__Textauszug__.
==*==

Mit der Regulierung der Finanzmärkte überhebt sich die staatliche Autorität. Dafür weiß und versteht sie zu wenig. Sie kann deFacto wirksam immer nur im Nachhinein eingreifen und versuchen “ex post” den von ihr gewünschten Zustand herzustellen. Prinzipielle negative Regeln sind dagegen wirkungsvoll, weil sie für alle auf dem Markt aktiven Teilnehmer fairen Wettbewerb sicherstellen.

Aber auch hier gilt, der Staat weiß immer weniger als alle Marktteilnehmer zusammen. Die wissen einzeln auch nicht mehr, können aber über das zentrale anonyme Marktinformationssystem, den Preis, ihr Verhalten ausrichten. Der Preis sagt jedem, was ein Gut oder Vermögensgegenstand wert ist, aber nicht warum.

Würden die Begründungen der Analysten und Börsenberichterstatter stimmen, dann stünden sie da nicht. Sie wären reiche Leute und bräuchten nur gelegentlich ihr Vermögen gewinnbringend umschichten.

==*==

__Extrahierte Daten__.
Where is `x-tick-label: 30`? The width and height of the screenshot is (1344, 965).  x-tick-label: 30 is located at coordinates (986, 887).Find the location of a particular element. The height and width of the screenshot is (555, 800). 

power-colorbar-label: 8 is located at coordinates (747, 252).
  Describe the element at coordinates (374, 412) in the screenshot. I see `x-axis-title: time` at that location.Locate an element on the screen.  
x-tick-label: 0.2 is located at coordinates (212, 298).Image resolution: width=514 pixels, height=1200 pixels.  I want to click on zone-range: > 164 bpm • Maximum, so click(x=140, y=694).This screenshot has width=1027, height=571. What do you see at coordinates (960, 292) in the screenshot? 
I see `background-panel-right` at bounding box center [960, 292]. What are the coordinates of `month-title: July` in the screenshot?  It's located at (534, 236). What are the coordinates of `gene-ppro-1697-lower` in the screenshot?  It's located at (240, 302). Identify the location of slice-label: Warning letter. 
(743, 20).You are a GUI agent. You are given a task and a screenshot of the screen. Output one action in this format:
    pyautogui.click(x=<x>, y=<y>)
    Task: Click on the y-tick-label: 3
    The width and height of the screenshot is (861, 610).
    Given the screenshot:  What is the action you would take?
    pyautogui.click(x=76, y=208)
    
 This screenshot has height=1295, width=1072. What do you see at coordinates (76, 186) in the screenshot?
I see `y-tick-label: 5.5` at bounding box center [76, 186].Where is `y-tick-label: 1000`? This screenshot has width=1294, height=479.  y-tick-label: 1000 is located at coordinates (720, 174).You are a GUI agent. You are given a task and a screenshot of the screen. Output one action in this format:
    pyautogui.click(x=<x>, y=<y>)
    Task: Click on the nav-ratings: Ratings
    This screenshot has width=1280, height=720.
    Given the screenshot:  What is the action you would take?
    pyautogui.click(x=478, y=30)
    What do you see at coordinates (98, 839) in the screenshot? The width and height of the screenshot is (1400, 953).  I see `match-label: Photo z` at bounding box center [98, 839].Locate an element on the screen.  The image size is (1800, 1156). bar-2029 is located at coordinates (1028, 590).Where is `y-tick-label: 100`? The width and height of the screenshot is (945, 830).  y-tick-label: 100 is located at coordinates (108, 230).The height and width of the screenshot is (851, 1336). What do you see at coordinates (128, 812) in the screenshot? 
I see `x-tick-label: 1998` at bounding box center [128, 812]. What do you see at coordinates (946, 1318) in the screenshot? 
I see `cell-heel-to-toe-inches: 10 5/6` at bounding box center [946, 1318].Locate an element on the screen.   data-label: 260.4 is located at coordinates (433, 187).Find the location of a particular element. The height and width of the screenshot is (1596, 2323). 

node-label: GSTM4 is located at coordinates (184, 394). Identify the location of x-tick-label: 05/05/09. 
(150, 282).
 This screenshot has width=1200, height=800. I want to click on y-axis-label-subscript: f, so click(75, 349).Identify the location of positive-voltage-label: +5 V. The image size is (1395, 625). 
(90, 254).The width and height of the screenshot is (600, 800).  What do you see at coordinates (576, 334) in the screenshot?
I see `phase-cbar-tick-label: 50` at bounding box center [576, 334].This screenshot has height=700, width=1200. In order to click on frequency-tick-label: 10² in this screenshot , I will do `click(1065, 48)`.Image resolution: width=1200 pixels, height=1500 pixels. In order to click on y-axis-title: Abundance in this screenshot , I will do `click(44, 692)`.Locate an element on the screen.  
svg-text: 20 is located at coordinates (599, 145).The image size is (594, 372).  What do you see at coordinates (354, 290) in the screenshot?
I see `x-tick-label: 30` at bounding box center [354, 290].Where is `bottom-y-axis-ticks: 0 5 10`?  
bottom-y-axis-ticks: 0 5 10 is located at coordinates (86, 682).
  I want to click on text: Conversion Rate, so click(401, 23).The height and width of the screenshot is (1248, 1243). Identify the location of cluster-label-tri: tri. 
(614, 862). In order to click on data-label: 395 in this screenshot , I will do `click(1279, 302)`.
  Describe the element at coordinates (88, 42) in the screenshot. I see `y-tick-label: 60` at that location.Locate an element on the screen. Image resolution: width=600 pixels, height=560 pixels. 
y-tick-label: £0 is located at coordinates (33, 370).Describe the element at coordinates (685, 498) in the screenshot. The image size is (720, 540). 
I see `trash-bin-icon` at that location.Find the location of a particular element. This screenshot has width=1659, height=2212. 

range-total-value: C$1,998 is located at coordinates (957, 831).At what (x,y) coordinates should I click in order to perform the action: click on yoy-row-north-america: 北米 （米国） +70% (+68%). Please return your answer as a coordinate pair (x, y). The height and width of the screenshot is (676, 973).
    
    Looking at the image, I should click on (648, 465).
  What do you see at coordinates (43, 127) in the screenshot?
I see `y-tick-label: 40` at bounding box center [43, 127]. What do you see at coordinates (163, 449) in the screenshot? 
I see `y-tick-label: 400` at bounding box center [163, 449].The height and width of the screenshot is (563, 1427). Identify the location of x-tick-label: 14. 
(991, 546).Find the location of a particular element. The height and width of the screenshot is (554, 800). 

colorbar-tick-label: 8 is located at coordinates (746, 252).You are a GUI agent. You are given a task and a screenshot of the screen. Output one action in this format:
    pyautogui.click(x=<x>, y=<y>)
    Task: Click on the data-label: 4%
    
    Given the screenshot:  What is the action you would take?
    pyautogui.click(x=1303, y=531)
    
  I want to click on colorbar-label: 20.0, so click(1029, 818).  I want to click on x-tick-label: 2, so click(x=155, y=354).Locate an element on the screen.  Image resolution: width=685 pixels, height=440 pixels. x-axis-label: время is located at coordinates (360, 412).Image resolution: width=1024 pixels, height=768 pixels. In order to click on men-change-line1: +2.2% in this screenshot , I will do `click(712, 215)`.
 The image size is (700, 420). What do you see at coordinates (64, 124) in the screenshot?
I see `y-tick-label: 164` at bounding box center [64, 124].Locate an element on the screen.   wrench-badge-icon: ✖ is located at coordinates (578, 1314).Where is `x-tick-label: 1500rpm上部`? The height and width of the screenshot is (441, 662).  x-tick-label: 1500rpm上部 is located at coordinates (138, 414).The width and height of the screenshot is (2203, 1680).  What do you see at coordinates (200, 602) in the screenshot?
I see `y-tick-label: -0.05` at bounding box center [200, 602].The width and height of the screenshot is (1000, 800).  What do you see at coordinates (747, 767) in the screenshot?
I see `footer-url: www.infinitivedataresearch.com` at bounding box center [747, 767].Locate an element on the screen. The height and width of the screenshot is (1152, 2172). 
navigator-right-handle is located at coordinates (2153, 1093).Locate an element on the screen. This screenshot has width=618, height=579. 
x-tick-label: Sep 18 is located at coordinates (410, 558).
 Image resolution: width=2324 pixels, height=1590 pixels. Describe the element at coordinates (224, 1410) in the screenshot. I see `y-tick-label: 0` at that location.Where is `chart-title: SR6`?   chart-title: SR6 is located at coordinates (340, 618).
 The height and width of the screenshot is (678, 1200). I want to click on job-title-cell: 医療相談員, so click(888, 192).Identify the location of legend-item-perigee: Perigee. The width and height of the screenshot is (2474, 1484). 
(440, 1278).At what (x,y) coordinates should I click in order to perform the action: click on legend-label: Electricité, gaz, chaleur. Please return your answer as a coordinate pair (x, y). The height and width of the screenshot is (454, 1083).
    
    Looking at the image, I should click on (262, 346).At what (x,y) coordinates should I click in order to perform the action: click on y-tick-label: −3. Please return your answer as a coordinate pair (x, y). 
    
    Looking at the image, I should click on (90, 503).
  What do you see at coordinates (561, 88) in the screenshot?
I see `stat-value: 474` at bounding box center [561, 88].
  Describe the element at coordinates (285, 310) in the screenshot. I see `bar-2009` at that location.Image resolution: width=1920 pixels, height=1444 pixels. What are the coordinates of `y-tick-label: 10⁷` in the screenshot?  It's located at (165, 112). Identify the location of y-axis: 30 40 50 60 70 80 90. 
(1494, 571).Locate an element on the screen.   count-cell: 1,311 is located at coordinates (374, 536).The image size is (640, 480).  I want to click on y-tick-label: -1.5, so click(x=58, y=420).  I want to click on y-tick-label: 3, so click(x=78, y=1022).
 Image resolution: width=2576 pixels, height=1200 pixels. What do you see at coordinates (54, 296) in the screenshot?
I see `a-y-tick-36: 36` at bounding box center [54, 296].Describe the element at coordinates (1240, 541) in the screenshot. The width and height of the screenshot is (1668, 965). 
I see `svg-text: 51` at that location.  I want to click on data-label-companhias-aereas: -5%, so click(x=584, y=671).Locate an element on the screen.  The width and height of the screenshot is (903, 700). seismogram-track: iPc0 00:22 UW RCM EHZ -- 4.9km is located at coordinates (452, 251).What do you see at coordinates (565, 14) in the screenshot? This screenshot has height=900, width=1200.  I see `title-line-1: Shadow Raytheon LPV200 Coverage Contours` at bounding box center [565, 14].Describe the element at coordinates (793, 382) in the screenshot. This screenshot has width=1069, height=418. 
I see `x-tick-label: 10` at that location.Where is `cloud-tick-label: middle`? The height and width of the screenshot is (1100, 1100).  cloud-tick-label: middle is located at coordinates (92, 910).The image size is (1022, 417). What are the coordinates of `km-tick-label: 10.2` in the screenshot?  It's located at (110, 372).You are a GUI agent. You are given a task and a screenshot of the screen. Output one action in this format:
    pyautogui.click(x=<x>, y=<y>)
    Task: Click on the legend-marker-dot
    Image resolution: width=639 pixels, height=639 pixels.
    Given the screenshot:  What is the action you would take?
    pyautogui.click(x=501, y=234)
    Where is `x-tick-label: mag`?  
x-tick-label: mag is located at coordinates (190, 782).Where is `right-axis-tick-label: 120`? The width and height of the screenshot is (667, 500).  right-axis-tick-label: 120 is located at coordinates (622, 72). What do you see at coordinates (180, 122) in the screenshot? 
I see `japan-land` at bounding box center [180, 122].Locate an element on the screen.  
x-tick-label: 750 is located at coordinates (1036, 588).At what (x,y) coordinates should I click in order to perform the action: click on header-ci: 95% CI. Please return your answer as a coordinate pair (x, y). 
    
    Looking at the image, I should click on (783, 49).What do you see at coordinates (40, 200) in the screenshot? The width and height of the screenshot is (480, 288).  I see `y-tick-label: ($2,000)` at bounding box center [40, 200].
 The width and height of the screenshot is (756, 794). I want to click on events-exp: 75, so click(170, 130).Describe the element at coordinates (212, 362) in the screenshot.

==*==

__Aufgabe 1__.
Gib aus dem Text über die Finanzmarktregulierung den Abschnitt von "Mit der Regulierung" bis "Vermögen gewinnbringend umschichten." wortgetreu wieder.
__Aufgabe 2__.
Schreib den Text über die Finanzmarktregulierung im Anschluss an seinen letzten Satz weiter.

__Antwort 1__.
Mit der Regulierung der Finanzmärkte überhebt sich die staatliche Autorität. Dafür weiß und versteht sie zu wenig. Sie kann deFacto wirksam immer nur im Nachhinein eingreifen und versuchen “ex post” den von ihr gewünschten Zustand herzustellen. Prinzipielle negative Regeln sind dagegen wirkungsvoll, weil sie für alle auf dem Markt aktiven Teilnehmer fairen Wettbewerb sicherstellen.

Aber auch hier gilt, der Staat weiß immer weniger als alle Marktteilnehmer zusammen. Die wissen einzeln auch nicht mehr, können aber über das zentrale anonyme Marktinformationssystem, den Preis, ihr Verhalten ausrichten. Der Preis sagt jedem, was ein Gut oder Vermögensgegenstand wert ist, aber nicht warum.

Würden die Begründungen der Analysten und Börsenberichterstatter stimmen, dann stünden sie da nicht. Sie wären reiche Leute und bräuchten nur gelegentlich ihr Vermögen gewinnbringend umschichten.

__Antwort 2__.
Das knappste Gut auf der Welt ist nicht das Geld, sondern Wissen. Nach F.A. v. Hayek gibt es davon zwei Arten: konkretes und abstraktes Wissen.

Konkretes Wissen von Zeit und Raum ist individuell und nicht aggregierbar. Vorhersehbar ist es schon gar nicht. Abstraktes Wissen ist die Erklärung des Prinzips: Es kann etwa beschreiben, wie sich Angebot und Nachfrage verhalten, ohne vorherzusagen, für welches Gut welcher Preis erzielt wird.

Konkretes Wissen ist Know how oder Erfahrung. Es erleichtert, sich in einer konkreten Situation zu entscheiden, eine Tätigkeit auszuüben oder Dinge zu beurteilen. Dieses Wissen ist aber an seinen Träger gebunden. Anders gesagt, das Wissen des Spekulanten und Börsenhändlers, mit dem der sein Verhalten nach Risiken ausrichtet, ist nicht auf eine Regulierungsbehörde übertragbar.

Im Gegenteil, die Summe der Börsenmakler weiß immer mehr und das immer schnellerm als der Regulierer. Weshalb sein Versuch scheitert und den Markt verzerrt. Nicht zugunsten der Öffentlichkeit.